В детстве Марынка не видела никакой особенной прелести в дедовом рае: только и добра, что птицы поют да цветы цветут, а нет ни таких мельниц, как у деда, ни ярмарок веселых с цыганской музыкой, ни рождественских колядок со звездой, а уж о вкусных вещах и говорить нечего — там уж, наверно, не найдешь ни рожков, ни медовых пряников, ни конфет и орехов, какими она лакомилась в лавке у еврейки Стеси или у Кривохацкого…
Ей нужно было пережить большое потрясение, большое мучение, чтобы понять мечты деда, и теперь рай Тараса Порскалы представлялся ей сладчайшим местом успокоения от страха, тревог и волнений. Теперь она понимала вею мудрость этого дедова рая после такой долгой жизни, как у деда, или таких мучений, как у нее, когда хотелось только отдыхать и отдыхать и казалось, что ничто, кроме смерти, не может дать такого глубокого, такого полного, беспробудного покоя…
— Я, дидусю, хочу помереть… — сказала Марынка деду, едва встав с постели.
Дед долго, сосредоточенно пожевал губами и задумчиво сказал, тряся своей лысой головой:
— Еще пожить нужно, дивчинко; она сама знает, как придет час…
Марынка подумала и тихо сказала:
— Я не хочу больше, дидусю, жить. Сдается, что я уже такая старая, как и ты, может, еще старее…
Дед погладил Марынку по плечу своей костлявой, жилистой рукой, в которой оставались только кости да кожа.
— То от лихоманки, Марынка. Пройдет — так еще сама рада будешь, что живешь…
— Нудно мне… сумно, — сказала Марынка и тихо всхлипнула. — Сердце болит, дидусю…
Она заплакала, приклонив голову к дедову плечу. Старик все тряс бородой, и видно было, что человеческое горе совсем не трогало его. Он как будто уже ушел от жизни и смотрел на нее спокойно и бесстрастно.
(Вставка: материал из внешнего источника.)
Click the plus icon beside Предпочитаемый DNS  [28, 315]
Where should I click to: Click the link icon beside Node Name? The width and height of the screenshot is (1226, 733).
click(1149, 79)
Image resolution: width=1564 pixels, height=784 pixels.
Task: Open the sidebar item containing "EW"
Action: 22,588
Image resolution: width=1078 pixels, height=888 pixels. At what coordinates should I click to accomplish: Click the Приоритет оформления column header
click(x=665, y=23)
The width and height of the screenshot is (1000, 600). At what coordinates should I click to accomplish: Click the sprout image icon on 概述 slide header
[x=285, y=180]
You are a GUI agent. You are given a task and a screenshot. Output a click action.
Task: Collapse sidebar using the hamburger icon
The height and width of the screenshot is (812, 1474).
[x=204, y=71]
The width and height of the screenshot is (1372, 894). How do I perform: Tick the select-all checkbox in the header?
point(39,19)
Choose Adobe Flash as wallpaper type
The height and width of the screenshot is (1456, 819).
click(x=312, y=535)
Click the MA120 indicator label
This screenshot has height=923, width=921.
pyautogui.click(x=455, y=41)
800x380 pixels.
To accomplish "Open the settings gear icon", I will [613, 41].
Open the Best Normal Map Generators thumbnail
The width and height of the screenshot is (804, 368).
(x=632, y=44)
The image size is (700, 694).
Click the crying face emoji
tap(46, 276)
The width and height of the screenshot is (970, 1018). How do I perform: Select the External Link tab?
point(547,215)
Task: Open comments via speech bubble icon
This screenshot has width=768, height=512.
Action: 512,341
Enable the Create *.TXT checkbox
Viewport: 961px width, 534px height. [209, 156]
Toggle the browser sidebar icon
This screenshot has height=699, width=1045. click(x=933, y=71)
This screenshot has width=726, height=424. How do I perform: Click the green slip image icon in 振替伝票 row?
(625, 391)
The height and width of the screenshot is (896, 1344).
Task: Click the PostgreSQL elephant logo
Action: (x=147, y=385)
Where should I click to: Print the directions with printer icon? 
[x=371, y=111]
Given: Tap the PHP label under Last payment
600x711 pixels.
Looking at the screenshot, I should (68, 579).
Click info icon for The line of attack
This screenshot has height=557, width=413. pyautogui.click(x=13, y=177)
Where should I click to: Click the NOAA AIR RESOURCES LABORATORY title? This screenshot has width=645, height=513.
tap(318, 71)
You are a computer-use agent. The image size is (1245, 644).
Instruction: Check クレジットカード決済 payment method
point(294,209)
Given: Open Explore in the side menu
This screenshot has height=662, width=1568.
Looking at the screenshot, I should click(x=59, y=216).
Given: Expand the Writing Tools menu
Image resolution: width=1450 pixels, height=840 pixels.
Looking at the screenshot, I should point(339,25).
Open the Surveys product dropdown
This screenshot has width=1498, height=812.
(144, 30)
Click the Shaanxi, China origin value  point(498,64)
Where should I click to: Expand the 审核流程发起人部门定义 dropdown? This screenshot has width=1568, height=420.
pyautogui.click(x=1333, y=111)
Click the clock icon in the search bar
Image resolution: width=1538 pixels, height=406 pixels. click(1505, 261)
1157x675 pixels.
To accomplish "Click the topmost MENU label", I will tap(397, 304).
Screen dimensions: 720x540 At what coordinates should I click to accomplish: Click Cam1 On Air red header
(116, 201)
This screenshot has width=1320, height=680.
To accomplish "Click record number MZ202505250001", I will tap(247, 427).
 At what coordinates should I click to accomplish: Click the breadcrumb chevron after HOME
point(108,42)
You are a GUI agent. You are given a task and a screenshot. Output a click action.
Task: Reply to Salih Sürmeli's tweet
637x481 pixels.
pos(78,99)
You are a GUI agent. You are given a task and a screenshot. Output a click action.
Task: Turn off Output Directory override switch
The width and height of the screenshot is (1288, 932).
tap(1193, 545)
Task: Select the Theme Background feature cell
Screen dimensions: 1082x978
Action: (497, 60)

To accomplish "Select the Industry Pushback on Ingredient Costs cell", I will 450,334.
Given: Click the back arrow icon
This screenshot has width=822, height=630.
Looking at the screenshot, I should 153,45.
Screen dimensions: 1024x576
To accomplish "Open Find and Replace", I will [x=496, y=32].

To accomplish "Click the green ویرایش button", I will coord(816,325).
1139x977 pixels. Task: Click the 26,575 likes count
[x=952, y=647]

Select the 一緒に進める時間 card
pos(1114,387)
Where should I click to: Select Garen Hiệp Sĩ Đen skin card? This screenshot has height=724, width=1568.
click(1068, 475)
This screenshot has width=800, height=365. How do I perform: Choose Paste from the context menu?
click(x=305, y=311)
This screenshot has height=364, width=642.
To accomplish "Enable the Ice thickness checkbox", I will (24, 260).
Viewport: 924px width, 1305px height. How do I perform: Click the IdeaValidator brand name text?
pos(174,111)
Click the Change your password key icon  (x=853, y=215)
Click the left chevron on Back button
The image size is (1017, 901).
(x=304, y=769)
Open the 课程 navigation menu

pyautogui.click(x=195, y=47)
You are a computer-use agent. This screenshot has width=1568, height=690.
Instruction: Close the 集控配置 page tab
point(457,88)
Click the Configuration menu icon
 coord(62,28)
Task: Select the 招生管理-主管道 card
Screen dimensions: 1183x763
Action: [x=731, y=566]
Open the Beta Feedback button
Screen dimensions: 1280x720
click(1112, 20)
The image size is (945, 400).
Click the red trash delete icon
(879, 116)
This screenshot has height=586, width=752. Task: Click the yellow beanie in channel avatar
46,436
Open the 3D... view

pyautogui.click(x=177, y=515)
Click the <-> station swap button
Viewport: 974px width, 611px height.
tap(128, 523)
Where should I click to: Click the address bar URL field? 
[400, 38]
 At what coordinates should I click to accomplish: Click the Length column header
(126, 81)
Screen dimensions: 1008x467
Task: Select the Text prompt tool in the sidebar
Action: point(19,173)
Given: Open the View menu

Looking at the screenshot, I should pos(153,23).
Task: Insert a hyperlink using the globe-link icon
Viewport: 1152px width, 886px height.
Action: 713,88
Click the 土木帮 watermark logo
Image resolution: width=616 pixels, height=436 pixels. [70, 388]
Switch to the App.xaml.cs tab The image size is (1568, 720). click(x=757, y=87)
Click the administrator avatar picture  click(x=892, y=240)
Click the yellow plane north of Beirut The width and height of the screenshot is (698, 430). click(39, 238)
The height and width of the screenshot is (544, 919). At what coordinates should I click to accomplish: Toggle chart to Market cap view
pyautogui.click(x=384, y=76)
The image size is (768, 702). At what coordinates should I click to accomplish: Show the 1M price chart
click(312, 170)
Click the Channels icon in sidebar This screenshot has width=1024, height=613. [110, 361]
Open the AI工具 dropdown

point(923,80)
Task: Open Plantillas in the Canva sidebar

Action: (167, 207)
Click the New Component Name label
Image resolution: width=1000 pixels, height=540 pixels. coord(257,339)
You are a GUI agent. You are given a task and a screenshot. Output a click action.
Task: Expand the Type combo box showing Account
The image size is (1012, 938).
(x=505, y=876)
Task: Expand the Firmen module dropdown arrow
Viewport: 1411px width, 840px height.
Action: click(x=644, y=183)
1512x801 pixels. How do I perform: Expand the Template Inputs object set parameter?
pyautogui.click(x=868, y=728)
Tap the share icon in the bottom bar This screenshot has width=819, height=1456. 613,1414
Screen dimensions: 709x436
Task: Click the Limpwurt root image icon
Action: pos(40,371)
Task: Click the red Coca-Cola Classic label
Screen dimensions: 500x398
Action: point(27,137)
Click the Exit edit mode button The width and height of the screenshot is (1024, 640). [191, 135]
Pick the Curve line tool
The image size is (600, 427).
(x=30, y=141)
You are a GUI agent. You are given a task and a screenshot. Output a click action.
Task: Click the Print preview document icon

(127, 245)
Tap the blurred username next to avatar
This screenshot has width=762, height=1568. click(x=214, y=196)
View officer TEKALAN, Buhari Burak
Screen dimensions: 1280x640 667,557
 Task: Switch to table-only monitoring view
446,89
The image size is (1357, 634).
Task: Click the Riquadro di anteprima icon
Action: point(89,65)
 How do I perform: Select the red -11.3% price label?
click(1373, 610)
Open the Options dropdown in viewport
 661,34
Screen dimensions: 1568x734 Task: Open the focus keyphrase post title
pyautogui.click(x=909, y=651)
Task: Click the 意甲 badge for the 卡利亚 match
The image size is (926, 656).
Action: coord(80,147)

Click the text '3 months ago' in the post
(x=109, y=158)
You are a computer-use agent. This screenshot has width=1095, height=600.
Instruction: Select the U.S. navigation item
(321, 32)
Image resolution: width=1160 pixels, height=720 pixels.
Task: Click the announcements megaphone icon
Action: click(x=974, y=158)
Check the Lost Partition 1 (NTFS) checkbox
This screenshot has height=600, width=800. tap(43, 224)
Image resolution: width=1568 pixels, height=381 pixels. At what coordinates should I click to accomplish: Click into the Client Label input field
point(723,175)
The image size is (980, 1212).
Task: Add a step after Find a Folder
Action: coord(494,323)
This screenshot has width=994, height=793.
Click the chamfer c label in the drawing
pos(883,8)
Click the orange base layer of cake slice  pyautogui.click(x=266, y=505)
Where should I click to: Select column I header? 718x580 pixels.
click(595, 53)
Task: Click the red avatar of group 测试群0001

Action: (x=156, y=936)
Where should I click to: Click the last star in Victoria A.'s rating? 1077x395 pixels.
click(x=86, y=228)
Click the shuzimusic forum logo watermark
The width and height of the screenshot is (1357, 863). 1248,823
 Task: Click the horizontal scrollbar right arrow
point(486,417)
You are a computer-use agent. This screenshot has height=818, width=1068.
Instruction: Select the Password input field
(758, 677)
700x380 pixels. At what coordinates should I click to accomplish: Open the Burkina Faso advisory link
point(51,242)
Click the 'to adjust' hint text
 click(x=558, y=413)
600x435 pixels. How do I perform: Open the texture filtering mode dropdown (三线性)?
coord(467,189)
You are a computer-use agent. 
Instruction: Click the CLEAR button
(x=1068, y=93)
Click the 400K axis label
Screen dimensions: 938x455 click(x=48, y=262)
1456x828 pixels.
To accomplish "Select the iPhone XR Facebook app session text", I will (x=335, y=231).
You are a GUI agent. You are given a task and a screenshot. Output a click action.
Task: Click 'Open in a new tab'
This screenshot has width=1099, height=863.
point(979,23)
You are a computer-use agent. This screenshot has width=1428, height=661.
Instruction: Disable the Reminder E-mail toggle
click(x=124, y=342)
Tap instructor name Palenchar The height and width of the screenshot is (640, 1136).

— Не плачь, дивчинко, — сказал он, равнодушно махнув рукой, — погуляй лучше, пока солнце светит, а там — что будет, то и будет…
Многолетний стариковский опыт деда, сказавшийся в его совете — погулять, пока солнце светит — был исполнен глубокой жизненной мудрости: живи, пока живется, а дальше будет то, что должно быть. Марынка, перестав плакать, внимательно посмотрела на деда — и тихонько отошла от него. Может быть, так и надо — ни о чем не думать, а жить — как живется?.. Она задумалась над этим и долго стояла в углу темной мельницы, точно решая вопрос — жить ей или помереть. Молодость брала свое — больше хотелось жизни, чем смерти. Она тряхнула вдруг головой, точно выбрасывая из нее все свои печали, и побежала. На мельнице четко и дробно застучали каблуки марынкиных сапожек…
Прежде всего она взбежала по скрипучей лестнице к жерновам и долго смотрела, как они сосредоточенно, деловито вертелись — верхний в одну сторону, нижний — в другую, точно они поссорились и старались разойтись в разные стороны.
— Не мешай, дивчино, — казалось, с добродушной важностью ворчали они, — не мешай, не мешай! Хочешь есть ржаного та пшеничного хлеба — так уходи отсюда, уходи, уходи!..
Марынку смешили эти важные, неуклюжие жернова, словно надутые от сознания серьезности исполняемого ими дела; они не знали, что вертятся не сами, не по своей доброй воле, — если бы им объяснить, что их вертят мельничные колеса — они, наверно, не поверили бы и надулись еще больше…
Колеса тоже напрасно воображали, что крутятся сами по себе, — так смешно было слушать их нахальный скрип и визг и яростное хлопанье по воде осклизлыми лопастями; им, конечно, должно было казаться, что вода только мешала им, путаясь между их лопастями, в то время как они двигались только благодаря ее быстрому течению, которое толкало одну лопасть за другой и этим сообщало всему колесу вращательное движение.
Впрочем, и воде, которой, казалось бы, уже можно было быть уверенной, что она, своим собственным стремлением, гонит мельничные колеса, — нечем было гордиться уже потому, что если бы не было плотины, то ей пришлось бы идти гораздо медленнее и она не имела бы силы толкать тяжелые колеса.
Только человек, подчинивший их друг другу и всех вместе — себе, ничем не проявлял своей гордости, и его, за шумом воды, колес и жерновов, совсем не было слышно…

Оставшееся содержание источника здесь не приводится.